Juan Armendariz-Borunda, OPD Hospital Civil de Guadalajara, Guadalajara, Jal, Mexico
ORCID number: $[AuthorORCIDs]
Supported by CONACyT grant # 28827-M to Adriana Salazar-Montes and, in part, by COECyTJal grant # 08-2004 to Juan Armendariz-Borunda
Correspondence to: Dr. Adriana Salazar-Montes, Institute for Molecular Biology in Medicine and Gene Therapy, CUCS, University of Guadalajara, Apdo. Postal 2-123, Guadalajara 44281, Jal, Mexico. firstname.lastname@example.org
Telephone: +52-33-36174159 Fax: +52-33-36174159
Received: October 20, 2005 Revised: November 2, 2005 Accepted: November 18, 2005 Published online: October 7, 2006
AIM: To investigate the role of genes and kinetics of specific transcription factors in liver regeneration, and to analyze the gene expression and the activity of some molecules crucially involved in hepatic regeneration.

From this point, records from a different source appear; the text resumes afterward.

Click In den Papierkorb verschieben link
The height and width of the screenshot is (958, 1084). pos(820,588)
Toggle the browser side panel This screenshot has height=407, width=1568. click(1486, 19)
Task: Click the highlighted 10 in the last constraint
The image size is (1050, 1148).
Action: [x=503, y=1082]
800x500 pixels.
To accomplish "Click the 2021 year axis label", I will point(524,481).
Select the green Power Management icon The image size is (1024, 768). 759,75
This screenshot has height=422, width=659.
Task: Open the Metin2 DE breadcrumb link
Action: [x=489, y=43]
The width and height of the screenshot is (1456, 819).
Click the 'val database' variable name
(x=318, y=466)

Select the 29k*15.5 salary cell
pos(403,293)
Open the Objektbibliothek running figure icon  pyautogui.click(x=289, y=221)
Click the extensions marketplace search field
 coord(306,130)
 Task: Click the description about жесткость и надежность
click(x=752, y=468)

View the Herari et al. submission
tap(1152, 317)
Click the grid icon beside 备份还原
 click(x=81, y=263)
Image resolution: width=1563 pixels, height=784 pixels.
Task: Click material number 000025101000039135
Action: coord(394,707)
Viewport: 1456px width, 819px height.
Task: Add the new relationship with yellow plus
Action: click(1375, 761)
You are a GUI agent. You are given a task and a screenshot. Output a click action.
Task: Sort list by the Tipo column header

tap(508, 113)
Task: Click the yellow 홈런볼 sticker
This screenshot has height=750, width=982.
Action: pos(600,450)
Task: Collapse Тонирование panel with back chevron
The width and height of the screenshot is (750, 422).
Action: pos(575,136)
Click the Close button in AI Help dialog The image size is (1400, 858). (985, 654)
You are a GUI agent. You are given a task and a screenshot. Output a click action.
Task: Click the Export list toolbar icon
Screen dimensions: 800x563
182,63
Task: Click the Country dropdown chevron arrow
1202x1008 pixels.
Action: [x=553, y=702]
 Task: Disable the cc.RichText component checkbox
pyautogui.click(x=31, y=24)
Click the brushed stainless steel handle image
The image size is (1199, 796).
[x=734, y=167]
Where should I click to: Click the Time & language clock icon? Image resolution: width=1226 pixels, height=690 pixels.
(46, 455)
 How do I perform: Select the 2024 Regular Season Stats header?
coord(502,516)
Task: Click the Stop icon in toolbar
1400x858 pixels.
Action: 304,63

METHODS: USING gel-shift assay and RT-PCR, transcription factors, such as NF-κB, STAT-3, SMAD3 and AP-1, and gene expression of inducible nitric oxide synthase (iNOS), hepatocyte growth factor (HGF) and c-met were analyzed in an animal model of chemically induced hepatectomy.
RESULTS: Gene expression of HGF and its receptor c-met peaked at 3 h and 24 h after acute CCl4 intoxi-cation. iNOS expression was only observed from 6 to 48 h. Transcriptional factor NF-κB had an early activation at 30 min after acute liver damage. STAT-3 peaked 3 h post-intoxication, while AP-1 displayed a peak of activation at 48 h. SMAD3 showed a high activity at all analyzed times.
CONCLUSION: TNF-α and IL-6 play a central role in hepatic regeneration. These two molecules are responsible for triggering the cascade of events and switch-on of genes involved in cell proliferation, such as growth factors, kinases and cyclins which are direct participants of cell proliferation.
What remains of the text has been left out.